Download or read book A Dynamical Approach to Random Matrix Theory written by László Erdős. This book was released on 2017-08-30. Available in PDF, EPUB and Kindle. Book excerpt: A co-publication of the AMS and the Courant Institute of Mathematical Sciences at New York University This book is a concise and self-contained introduction of recent techniques to prove local spectral universality for large random matrices. Random matrix theory is a fast expanding research area, and this book mainly focuses on the methods that the authors participated in developing over the past few years.
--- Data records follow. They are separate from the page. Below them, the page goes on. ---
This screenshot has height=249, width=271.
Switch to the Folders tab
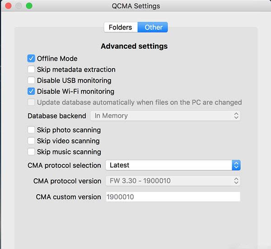(120, 27)
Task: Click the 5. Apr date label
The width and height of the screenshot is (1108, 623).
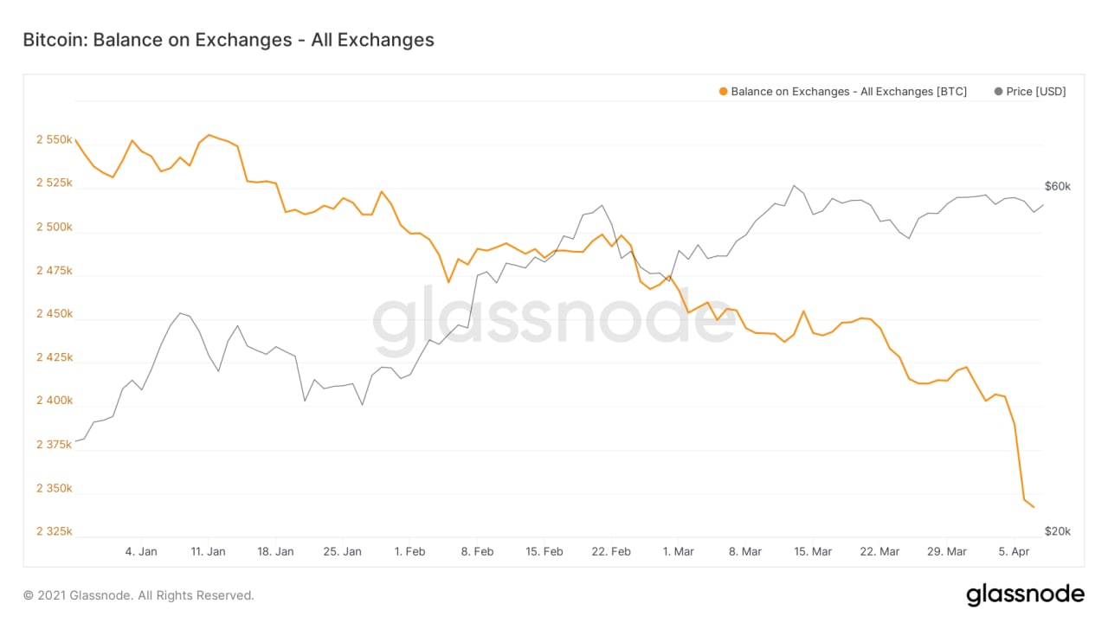Action: (x=1014, y=551)
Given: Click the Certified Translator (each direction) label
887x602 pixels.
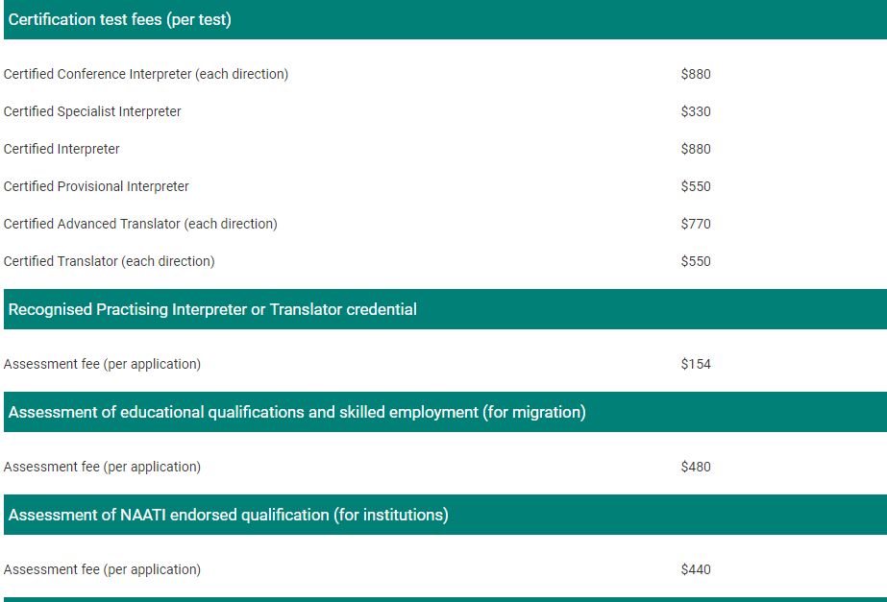Looking at the screenshot, I should 110,261.
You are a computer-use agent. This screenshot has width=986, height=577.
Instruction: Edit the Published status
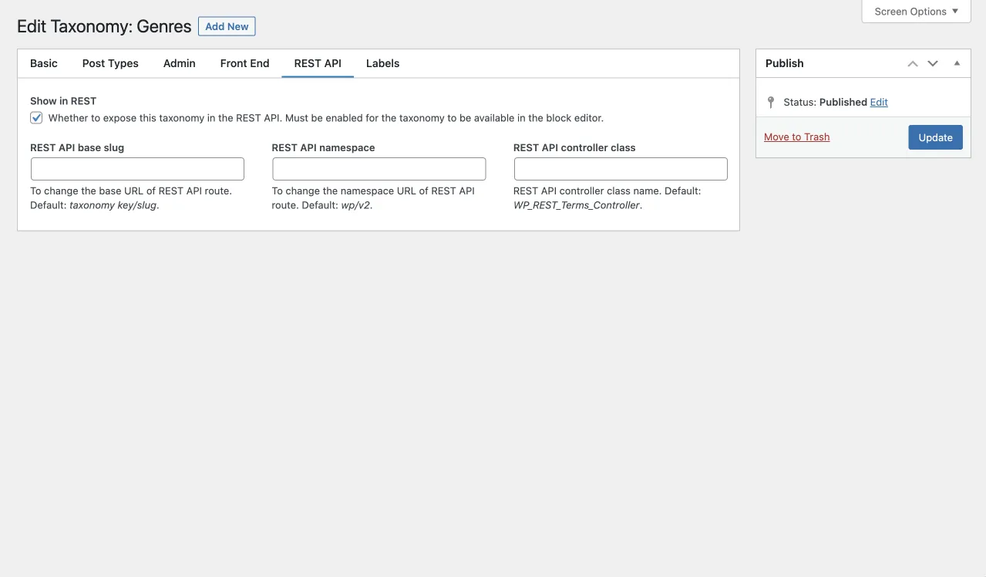879,102
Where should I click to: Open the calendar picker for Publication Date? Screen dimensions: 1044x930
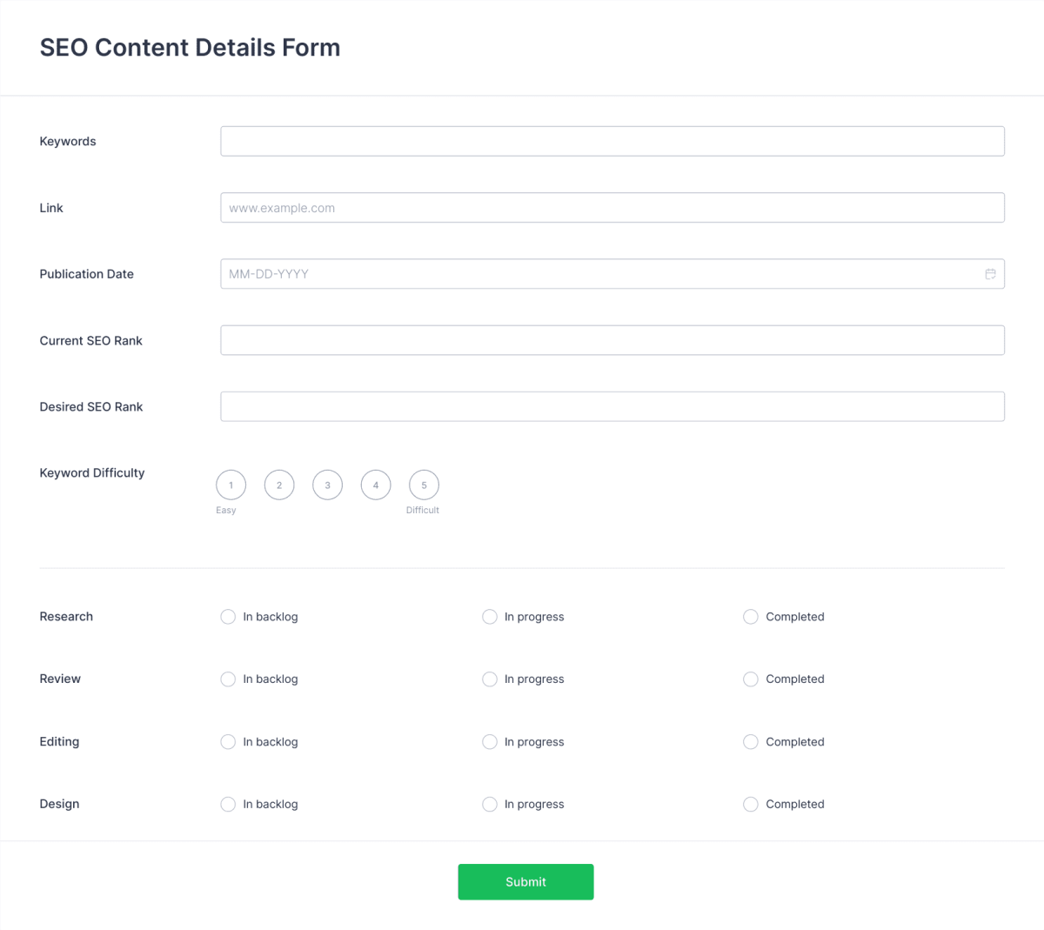tap(990, 273)
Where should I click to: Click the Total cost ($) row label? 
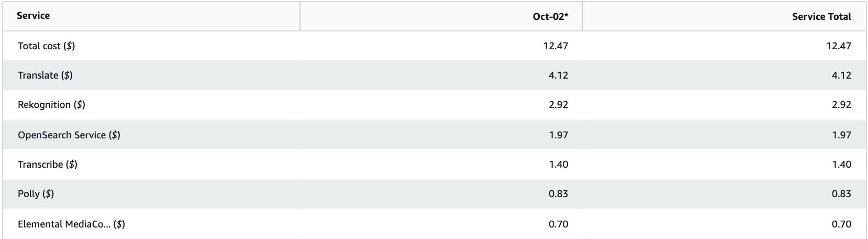coord(46,46)
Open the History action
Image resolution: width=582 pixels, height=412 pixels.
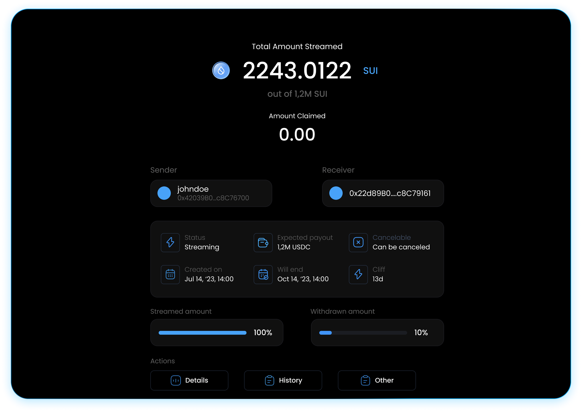tap(283, 380)
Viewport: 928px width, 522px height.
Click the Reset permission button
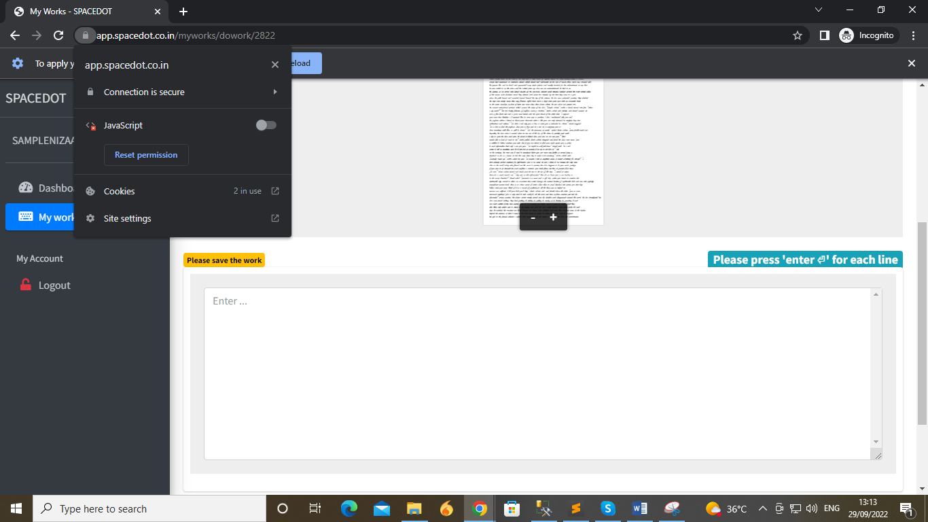click(146, 155)
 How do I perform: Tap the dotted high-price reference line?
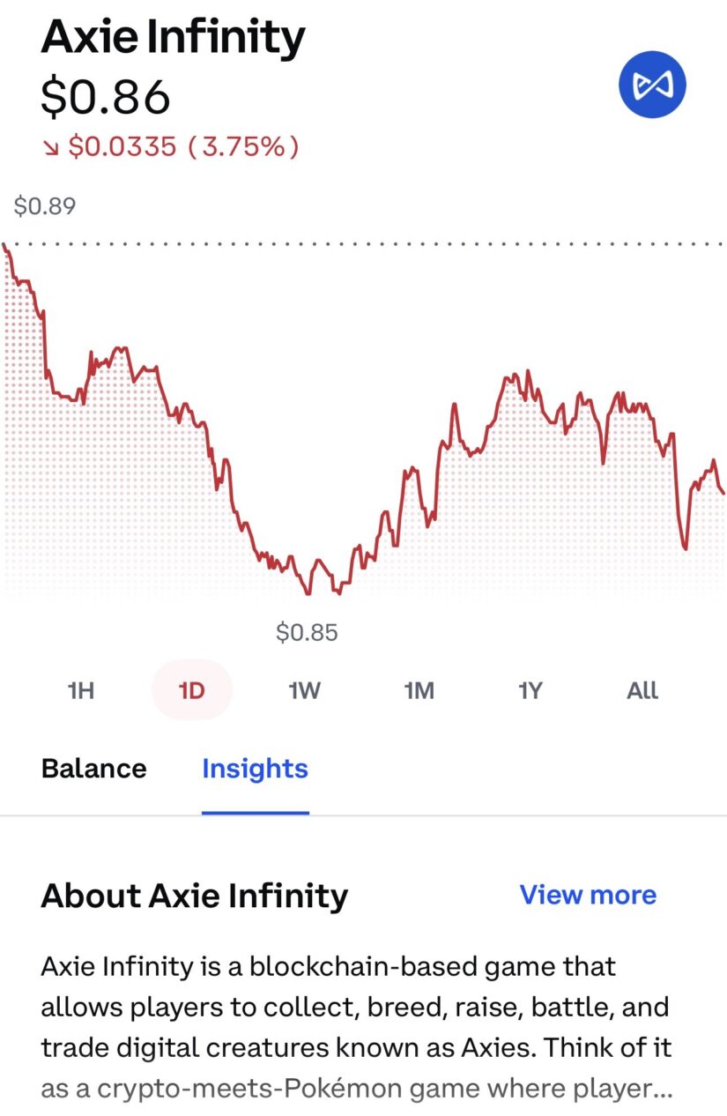pyautogui.click(x=441, y=243)
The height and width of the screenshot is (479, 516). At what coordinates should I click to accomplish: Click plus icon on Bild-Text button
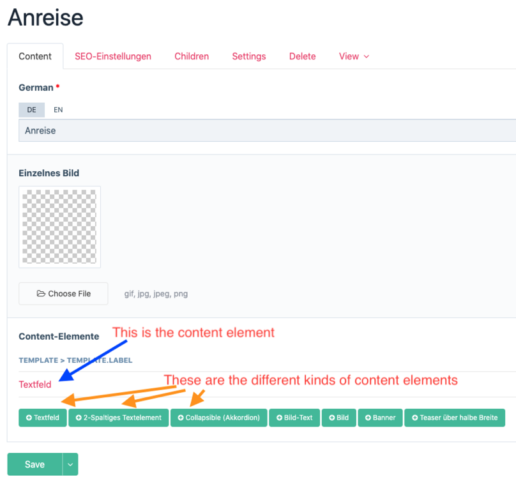tap(279, 418)
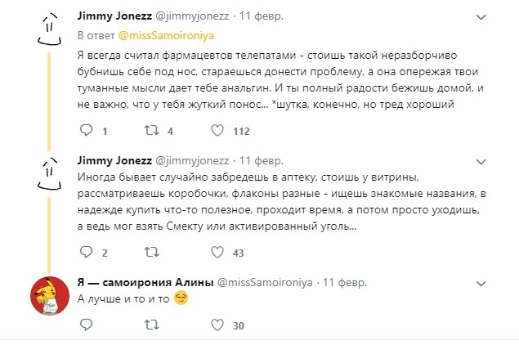Open "Я — самоирония Алины" profile name
The image size is (519, 345).
point(143,281)
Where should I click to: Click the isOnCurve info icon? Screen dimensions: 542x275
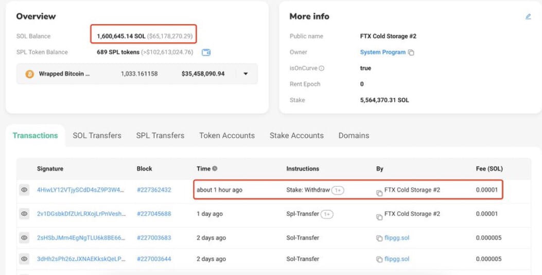322,68
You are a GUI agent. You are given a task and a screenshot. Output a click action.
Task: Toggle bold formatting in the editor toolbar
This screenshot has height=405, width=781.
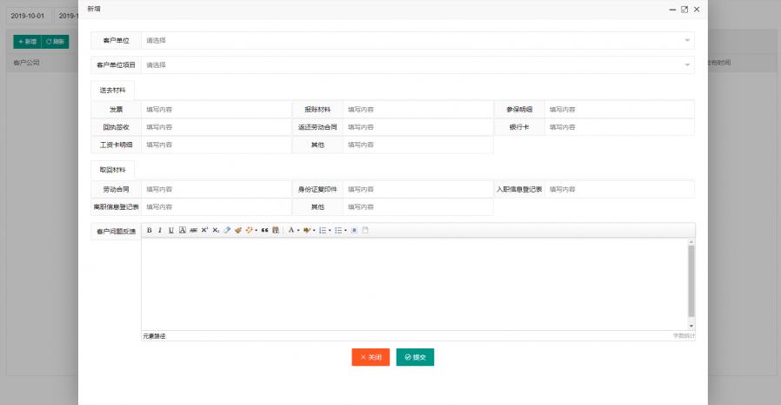click(149, 230)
Many other interesting topics are not included, and neither are several new developments within the framework of these methods. The authors have chosen instead to present key concepts that they believe are the core of these methods and should be relevant for future applications. They keep technicalities to a minimum to make the book accessible to graduate students. With this in mind, they include in this book the basic notions and tools for high-dimensional analysis, such as large deviation, entropy, Dirichlet form, and the logarithmic Sobolev inequality. This manuscript has been developed and continuously improved over the last five years. The authors have taught this material in several regular graduate courses at Harvard, Munich, and Vienna, in addition to various summer schools and short courses. Titles in this series are co-published with the Courant Institute of Mathematical Sciences at New York University.